At the airport, Abbas’s mother is prevented from leaving so he must travel alone with the aim of securing a British visa. It may seem inconceivable to many Australian readers that such a young boy is put in this situation and, furthermore, has to cope with his father’s treacherous friend who meets him at the airport but then discards him. How will Abbas find a cheap, safe hotel by himself? How will he know who to trust? With only enough money for one small meal a day, Abbas uses his entrepreneurial skills to work as a waiter and then set up his own shoe-cleaning business. Abbas is cheated and treated harshly at times but his belief in people’s kindness and truth as the way to freedom is uplifting.
Like Abbas and Barnaby, Morris Gleitzman’s Felix is a brave boy who endures cruelty, and his case is the most chilling of all. Felix is known to many readers from Gleitzman’s acclaimed series about the Holocaust: Once (2005), Then (2007) and Now (2010). The just-published fourth instalment is After (Viking, 224pp, $19.99).
Felix is a Jewish boy who, in the opening book, was left by his bookseller parents for his own safety and witnessed atrocities that his optimism and ingenuousness prevented him from recognising. Interestingly, Gleitzman uses a naive voice style similar to Felix’s for many of his characters throughout his body of work. It is successful in this series because its simple style is a clear-eyed counterpoint to the horror of the Holocaust. After takes the reader back to Felix’s trials during the war, at first to the underground hole that had been his home for the past two years. When Felix leaves it to rescue his benefactor, Gabriek, what dangers will threaten him?
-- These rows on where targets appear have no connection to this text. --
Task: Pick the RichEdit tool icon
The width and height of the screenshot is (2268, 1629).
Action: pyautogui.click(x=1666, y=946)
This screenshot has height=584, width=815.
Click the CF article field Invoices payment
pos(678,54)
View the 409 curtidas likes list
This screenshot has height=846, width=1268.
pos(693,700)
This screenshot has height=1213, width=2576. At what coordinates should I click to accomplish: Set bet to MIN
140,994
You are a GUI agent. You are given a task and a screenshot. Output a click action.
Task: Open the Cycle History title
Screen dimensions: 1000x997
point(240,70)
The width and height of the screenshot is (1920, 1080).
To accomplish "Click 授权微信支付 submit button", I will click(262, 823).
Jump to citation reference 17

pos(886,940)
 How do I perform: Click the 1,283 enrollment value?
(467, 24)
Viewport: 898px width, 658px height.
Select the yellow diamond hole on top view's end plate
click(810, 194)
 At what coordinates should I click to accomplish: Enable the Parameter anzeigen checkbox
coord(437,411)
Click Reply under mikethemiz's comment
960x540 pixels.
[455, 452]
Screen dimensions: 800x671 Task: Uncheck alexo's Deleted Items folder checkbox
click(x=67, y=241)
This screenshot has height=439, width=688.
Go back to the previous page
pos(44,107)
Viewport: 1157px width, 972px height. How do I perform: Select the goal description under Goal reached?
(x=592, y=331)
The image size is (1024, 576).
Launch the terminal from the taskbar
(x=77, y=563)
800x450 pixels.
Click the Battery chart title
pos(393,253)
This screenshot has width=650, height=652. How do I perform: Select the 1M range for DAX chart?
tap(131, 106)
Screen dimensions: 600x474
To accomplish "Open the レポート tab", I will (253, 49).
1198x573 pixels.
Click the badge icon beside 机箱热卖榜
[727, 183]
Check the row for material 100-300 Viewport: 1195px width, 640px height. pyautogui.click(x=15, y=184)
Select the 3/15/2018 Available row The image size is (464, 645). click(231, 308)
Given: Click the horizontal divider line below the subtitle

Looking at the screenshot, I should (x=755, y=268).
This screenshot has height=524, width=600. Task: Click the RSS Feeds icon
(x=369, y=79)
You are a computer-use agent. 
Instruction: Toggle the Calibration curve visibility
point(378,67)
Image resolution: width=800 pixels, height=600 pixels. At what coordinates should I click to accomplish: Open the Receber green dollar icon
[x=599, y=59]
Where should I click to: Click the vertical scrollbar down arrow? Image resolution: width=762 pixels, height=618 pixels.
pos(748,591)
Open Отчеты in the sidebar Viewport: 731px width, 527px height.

Gleitzman’s structure is one of his fine accomplishments in this series. Each book begins and ends with the title word; in this novel it is the word ‘‘ After’’, and each chapter also begins with this word. It is an ingenious and powerful literary device. Other writers (and reviewers) can try to replicate it at their peril.
The effect of war and trauma on children and young people can be horrific and should not be underestimated. Stories about these issues can provide opportunities for characters such as Felix, Abbas, Barnaby and Zara to play out their roles and show readers how goodness can be kept alive to help mend broken places and people. Damaged young figures move forward with hope in books of this calibre and, ideally, will not remain broken.